Given the nature of Galinstan, its surface tension and actuation, another factor plays a key role on a LM microvalve, i.e., the valve’s geometric architecture. Due to the high surface tension of Galinstan, and its coalescence tendency, Galinstan plugs would prefer to remain connected while moving in uneven channels. As shown in Fig. 4c, a caterpillar design allows the LM to fill the entire chamber in the vicinity of the inlet and the outlet channels. The air vents on the right and left sides of the valve (Fig. 2c-d) are intended for three purposes: a) to give the liquid enough space to move while actuating the LM without inducing pressure in the system; b) to provide a larger contact area with the electrodes for enough electric field; and c) to move away any air bubble generated on the electrodes.
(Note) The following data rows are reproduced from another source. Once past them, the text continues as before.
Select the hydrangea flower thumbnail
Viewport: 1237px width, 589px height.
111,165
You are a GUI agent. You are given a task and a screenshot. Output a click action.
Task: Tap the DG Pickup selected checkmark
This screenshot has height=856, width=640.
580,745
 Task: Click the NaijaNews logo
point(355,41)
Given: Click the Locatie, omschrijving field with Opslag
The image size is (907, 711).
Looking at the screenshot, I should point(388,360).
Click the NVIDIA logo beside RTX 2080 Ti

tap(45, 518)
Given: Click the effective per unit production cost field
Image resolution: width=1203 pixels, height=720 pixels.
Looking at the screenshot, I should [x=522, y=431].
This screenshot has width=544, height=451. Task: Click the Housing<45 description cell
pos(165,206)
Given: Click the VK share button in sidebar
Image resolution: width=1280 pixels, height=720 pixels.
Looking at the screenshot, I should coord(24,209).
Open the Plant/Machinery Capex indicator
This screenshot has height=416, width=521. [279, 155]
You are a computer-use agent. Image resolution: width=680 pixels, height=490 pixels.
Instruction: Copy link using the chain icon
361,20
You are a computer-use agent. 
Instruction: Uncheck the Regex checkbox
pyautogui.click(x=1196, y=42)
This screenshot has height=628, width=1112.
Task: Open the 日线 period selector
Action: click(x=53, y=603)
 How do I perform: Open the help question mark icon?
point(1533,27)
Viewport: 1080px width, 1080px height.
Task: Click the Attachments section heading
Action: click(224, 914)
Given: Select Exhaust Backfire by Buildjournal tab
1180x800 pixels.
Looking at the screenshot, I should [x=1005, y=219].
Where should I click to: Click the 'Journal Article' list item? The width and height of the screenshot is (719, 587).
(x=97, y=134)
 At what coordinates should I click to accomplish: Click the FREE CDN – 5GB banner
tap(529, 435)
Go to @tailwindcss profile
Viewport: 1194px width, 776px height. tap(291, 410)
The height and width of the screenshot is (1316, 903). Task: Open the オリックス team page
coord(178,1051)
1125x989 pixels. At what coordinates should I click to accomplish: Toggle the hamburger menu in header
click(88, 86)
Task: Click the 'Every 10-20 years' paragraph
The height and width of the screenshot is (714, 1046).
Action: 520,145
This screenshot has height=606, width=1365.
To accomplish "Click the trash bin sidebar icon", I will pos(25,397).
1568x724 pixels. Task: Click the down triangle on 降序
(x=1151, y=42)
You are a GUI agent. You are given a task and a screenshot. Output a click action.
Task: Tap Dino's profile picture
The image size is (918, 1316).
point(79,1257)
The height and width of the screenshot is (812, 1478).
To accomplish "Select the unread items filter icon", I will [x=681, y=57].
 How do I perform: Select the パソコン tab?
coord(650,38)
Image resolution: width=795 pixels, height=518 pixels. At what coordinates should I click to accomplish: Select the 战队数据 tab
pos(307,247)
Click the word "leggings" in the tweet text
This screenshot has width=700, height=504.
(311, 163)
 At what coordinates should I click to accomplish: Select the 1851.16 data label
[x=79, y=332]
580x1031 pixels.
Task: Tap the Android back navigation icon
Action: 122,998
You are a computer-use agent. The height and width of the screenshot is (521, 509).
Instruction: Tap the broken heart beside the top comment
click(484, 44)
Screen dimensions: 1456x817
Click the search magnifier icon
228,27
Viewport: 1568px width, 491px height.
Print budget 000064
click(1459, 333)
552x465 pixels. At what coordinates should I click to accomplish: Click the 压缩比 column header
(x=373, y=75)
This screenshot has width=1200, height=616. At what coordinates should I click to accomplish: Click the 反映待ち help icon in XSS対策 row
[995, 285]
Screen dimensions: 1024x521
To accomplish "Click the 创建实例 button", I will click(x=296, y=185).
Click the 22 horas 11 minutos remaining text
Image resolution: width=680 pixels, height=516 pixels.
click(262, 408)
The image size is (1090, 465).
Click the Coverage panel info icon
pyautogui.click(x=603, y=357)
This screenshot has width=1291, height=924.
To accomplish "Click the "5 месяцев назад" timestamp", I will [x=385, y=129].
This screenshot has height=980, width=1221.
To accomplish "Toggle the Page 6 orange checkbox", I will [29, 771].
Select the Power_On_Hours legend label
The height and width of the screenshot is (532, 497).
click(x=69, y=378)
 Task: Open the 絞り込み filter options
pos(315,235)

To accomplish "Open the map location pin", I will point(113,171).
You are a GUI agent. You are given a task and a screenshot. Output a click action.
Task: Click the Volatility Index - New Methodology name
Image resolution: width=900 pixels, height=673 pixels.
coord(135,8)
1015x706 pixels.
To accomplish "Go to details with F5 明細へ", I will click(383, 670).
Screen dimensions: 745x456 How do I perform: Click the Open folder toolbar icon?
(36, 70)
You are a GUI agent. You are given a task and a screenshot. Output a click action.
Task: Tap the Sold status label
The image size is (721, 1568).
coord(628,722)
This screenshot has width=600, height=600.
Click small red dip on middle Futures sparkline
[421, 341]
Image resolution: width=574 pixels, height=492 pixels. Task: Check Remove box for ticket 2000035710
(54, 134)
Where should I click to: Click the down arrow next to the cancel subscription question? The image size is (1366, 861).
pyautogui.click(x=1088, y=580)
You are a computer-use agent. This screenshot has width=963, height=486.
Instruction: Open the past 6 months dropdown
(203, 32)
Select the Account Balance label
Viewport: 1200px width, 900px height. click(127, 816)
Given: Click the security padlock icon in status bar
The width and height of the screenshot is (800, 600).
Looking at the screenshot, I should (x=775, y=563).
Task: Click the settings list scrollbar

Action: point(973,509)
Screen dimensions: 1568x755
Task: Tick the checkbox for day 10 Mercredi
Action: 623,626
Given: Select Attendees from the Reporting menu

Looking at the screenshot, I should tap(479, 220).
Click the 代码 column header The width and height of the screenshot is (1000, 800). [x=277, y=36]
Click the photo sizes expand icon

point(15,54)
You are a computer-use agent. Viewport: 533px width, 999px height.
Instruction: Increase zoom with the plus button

To control the direction of the liquid towards the outlet channel, the dimensions of the nozzles to the air vents were set to half of the inlet/outlet channels.

3.2.3 Valve-Pressure test

The valve was tested using the hydrostatic pressure method. A beaker with a tube was placed at the same level as the chip located. NaOH solution with a food color was poured into the beaker and the pressure applied to the chip was calculated. We observed that the valve did hold pressure until 2 mbar, then started leaking from the side channel. The pressure the valve can hold would be further increased by reducing the channel size by using a higher resolution printer.

4 Conclusion and outlook

A microfluidic valving chip with a nozzle size of 90 µm was successfully 3D printed on a PCB substrate using Asiga Max printer. A reliable adhesion was obtained using the proper functionalization and the results showed holding 32 N force required to delaminate the chip from the PCB. The microfluidic bistable valve worked reliably based on liquid metal electrochemical actuation under a low square voltage of 2 Vpp fitting low power applications. The valve can hold up to 2 mbar pressure and several frequencies have been tested to actuate the LM for the OPEN/CLOSED states. The fastest response time observed was 200 ms at 5 Hz. The response time and the threshold of valving pressure could be further investigated by overcoming the hydrolysis challenges and also higher printing resolution for narrowing down the flow channels. The presented LM microvalve in this work well integrates with microsystems for numerous applications in the biomedical and lab-on-chip with no pneumatic pumps involved.